* DOCUMENT SECTION *
His Excellency Sheikh Abdul Rahman bin Hamad Al Thani, Minister of Culture, asserted that “As Arabs, we are known to be excessively reserved. This makes it difficult for us to criticize, especially given the sensitivity of the criticized parties. Open dialogue gradually softens these attitudes.” These comments came at a lecture entitled “Reflections on the Aesthetic Experience” by Dr. Nizar Shaqroun.
His Excellency elucidated that public lectures, such as Dr. Shaqroun’s, give audiences the opportunity to be exposed to different ideas and points of view. They allow individuals to reflect and see things from new perspectives. He emphasized that culture is a core component of national security and that the book fair is an effort to reinforce social culture, which, in turn, supports Qatari national security. The lecture addressed the issue of the lack of institutional literary criticism and critical discourse, which led to the disenfranchisement of artists and the stagnation of literary criticism in the Arab World. He stressed that the only way to resolve this critical issue is to have institutional support of the literary criticism movement.
According to Dr. Nizar Shaqroun, the main problem with the cultural scene, particularly in the case of visual arts, is that artists produce art while the state provides support. However, in the absence of critical discourse, artists remain disenfranchised. Artists cannot develop their artistic experiences and promote them based on criticism. They have to rely on the media, but while the media can offer information, it does not give ideas. He explained that, “Today, we live in a massive dichotomy. Do we visit the book fair to buy books or to be exposed to new ideas? Do we come to receive information or get inspired and develop our abilities? Our eyes, which are exhausted in our modern culture with overstimulation, need to experience art rather than serve a mere biological function. Today, the community of artists and intellectuals owes individual artists. Do we in Qatar or other Arab countries have true communities of artists and intellectuals? What we have are scattered critics, poets, and intellectuals.” He added that, “Today, we are experiencing a revolution in quantity, but when it comes to quality, there is no institutional literary or artistic criticism or an environment that can foster such an institution. As a result, visual arts are not progressing, and the literary movement is standing still. We have artists who produce visual art, theater, cinema, and literature, but without the support of criticism.” He concluded by stating that the West progressed because it applied intellectual resources to aesthetic experiences. He summarized his argument by reiterating that institutional criticism is the liaison between the community of artists and society. Art is meaningful only if it has an impact on society. Paintings have meaning only if they inspire and trigger thoughts and emotions. Books are meaning only if they change reality.

* TASK REQUIREMENTS *
- a) In the article on Dr. Nizar Shaqroun's lecture, what was the lecture's title?
- b) Reproduce word for word the passage of the article on Dr. Nizar Shaqroun's lecture that starts at "His Excellency elucidated" and ends at "literary criticism movement.".

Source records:
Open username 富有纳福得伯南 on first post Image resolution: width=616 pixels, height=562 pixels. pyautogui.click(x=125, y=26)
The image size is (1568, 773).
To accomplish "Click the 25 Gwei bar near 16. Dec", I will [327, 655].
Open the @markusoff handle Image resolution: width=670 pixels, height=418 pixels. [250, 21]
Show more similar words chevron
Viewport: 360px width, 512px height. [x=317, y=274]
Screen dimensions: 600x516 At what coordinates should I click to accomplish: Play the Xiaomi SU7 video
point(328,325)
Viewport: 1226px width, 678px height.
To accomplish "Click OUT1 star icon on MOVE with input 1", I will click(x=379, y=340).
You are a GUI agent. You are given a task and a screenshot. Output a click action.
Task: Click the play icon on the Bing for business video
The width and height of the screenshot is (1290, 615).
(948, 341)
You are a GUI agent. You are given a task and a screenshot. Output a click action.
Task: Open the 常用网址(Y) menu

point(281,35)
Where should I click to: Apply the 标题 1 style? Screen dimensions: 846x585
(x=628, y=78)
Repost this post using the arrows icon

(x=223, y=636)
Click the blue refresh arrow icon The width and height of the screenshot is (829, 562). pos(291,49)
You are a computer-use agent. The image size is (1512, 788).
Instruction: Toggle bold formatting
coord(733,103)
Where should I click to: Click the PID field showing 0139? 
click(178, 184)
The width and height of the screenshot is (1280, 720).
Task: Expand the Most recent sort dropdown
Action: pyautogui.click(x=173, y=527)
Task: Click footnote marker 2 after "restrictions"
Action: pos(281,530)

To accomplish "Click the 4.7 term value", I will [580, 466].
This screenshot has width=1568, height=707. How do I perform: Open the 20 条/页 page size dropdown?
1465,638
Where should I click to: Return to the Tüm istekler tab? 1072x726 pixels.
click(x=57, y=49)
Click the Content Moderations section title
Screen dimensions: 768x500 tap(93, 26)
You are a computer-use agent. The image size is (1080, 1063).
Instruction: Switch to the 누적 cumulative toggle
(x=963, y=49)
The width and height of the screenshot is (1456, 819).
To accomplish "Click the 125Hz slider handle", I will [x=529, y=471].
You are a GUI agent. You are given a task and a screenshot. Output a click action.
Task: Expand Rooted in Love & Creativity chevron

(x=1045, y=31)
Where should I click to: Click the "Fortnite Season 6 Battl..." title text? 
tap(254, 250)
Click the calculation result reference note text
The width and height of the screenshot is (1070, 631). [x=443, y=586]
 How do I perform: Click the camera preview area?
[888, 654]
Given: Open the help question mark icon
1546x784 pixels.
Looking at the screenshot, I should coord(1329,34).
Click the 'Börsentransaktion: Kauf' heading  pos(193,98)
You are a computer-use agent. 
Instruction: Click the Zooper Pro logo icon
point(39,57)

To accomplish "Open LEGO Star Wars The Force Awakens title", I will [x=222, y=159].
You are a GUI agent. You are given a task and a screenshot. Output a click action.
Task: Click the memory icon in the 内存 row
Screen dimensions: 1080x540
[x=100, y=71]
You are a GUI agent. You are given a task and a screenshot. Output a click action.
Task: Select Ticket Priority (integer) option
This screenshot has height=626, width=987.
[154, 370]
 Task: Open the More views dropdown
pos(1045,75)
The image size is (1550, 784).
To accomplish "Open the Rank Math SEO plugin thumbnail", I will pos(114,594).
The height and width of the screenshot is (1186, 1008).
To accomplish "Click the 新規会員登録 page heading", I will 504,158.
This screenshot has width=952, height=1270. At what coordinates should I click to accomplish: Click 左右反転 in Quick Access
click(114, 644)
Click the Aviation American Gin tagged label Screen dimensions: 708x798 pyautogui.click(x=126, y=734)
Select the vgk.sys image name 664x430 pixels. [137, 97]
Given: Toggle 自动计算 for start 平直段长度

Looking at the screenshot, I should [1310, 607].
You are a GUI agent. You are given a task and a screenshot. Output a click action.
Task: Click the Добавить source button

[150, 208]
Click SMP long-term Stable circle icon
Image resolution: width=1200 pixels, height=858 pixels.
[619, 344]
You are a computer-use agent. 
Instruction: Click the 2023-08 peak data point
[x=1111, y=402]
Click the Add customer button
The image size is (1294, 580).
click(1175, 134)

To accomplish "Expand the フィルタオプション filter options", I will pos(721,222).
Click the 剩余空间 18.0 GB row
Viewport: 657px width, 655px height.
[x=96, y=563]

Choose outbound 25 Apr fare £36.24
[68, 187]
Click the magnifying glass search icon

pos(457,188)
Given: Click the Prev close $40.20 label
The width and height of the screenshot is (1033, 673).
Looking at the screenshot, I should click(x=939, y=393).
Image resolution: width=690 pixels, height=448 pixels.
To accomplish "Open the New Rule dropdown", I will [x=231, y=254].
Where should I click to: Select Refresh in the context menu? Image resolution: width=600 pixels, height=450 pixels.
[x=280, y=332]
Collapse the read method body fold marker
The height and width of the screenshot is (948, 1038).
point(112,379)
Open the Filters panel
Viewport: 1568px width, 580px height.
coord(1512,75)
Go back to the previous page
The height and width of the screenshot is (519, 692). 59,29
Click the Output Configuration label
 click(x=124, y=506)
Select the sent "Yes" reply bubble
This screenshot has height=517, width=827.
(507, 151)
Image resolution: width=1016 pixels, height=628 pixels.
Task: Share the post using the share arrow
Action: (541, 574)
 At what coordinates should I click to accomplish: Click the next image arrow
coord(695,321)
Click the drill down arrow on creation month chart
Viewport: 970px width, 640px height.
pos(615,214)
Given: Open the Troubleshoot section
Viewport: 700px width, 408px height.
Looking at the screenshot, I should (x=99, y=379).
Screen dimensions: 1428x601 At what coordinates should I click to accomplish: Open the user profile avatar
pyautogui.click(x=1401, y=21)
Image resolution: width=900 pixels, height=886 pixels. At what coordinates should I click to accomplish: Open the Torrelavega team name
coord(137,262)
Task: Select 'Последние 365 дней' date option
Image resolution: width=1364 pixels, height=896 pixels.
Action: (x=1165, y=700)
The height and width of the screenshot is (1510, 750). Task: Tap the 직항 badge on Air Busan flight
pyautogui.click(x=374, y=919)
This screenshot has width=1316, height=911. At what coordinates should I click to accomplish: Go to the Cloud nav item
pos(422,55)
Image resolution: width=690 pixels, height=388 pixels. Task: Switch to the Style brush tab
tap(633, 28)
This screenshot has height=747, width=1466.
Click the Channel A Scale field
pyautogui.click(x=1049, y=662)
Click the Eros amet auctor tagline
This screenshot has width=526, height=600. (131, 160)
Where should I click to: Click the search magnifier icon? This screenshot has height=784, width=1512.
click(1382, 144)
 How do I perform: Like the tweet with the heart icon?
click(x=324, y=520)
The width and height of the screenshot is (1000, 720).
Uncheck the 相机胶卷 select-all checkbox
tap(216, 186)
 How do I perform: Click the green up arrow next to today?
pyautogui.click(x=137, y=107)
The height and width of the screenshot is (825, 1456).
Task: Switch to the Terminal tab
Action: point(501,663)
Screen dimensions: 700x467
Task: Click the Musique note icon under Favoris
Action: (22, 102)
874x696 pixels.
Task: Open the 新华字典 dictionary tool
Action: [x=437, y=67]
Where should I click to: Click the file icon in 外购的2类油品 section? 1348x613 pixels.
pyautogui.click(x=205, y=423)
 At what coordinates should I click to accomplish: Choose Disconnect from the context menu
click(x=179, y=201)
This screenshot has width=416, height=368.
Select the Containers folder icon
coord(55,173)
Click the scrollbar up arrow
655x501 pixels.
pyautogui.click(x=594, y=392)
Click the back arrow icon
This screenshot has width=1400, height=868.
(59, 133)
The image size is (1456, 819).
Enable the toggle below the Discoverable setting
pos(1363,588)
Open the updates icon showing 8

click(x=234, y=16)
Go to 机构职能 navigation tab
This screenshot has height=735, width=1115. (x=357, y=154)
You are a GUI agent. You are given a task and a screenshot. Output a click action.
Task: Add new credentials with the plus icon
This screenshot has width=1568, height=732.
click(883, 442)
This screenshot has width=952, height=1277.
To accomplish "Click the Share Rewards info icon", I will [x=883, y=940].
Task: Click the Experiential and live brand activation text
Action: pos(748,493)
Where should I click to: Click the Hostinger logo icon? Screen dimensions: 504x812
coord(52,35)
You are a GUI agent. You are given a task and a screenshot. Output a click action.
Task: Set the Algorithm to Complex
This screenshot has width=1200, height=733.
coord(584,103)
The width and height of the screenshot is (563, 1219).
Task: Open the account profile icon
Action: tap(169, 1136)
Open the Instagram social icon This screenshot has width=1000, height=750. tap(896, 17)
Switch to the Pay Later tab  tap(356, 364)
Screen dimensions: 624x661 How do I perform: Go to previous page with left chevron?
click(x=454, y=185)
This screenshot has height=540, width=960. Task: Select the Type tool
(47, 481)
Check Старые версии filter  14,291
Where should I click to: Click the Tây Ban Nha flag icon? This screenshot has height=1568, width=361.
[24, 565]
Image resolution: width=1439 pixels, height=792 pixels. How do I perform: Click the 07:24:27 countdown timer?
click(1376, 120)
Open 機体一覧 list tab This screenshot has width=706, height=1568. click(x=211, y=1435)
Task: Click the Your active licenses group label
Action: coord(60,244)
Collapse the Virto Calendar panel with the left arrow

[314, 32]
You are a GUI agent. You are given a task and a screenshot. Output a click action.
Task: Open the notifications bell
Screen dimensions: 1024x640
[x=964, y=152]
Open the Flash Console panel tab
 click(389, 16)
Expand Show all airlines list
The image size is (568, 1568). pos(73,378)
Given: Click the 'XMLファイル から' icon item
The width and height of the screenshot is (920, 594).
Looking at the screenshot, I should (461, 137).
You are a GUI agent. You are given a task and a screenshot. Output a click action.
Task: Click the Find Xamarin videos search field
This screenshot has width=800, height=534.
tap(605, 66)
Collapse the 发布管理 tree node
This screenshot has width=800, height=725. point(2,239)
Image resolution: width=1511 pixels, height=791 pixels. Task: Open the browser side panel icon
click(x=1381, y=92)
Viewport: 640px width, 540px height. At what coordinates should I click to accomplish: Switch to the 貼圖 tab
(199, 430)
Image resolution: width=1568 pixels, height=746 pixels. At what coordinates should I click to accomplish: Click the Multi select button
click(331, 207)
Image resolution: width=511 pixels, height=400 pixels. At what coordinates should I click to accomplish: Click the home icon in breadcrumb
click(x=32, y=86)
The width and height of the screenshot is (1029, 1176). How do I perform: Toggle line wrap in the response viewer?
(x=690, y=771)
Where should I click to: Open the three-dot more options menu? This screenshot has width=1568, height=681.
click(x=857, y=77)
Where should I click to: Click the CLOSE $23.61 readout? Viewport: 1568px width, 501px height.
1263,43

* WRITTEN RESPONSES *
- a) "Reflections on the Aesthetic Experience"

- b)
His Excellency elucidated that public lectures, such as Dr. Shaqroun’s, give audiences the opportunity to be exposed to different ideas and points of view. They allow individuals to reflect and see things from new perspectives. He emphasized that culture is a core component of national security and that the book fair is an effort to reinforce social culture, which, in turn, supports Qatari national security. The lecture addressed the issue of the lack of institutional literary criticism and critical discourse, which led to the disenfranchisement of artists and the stagnation of literary criticism in the Arab World. He stressed that the only way to resolve this critical issue is to have institutional support of the literary criticism movement.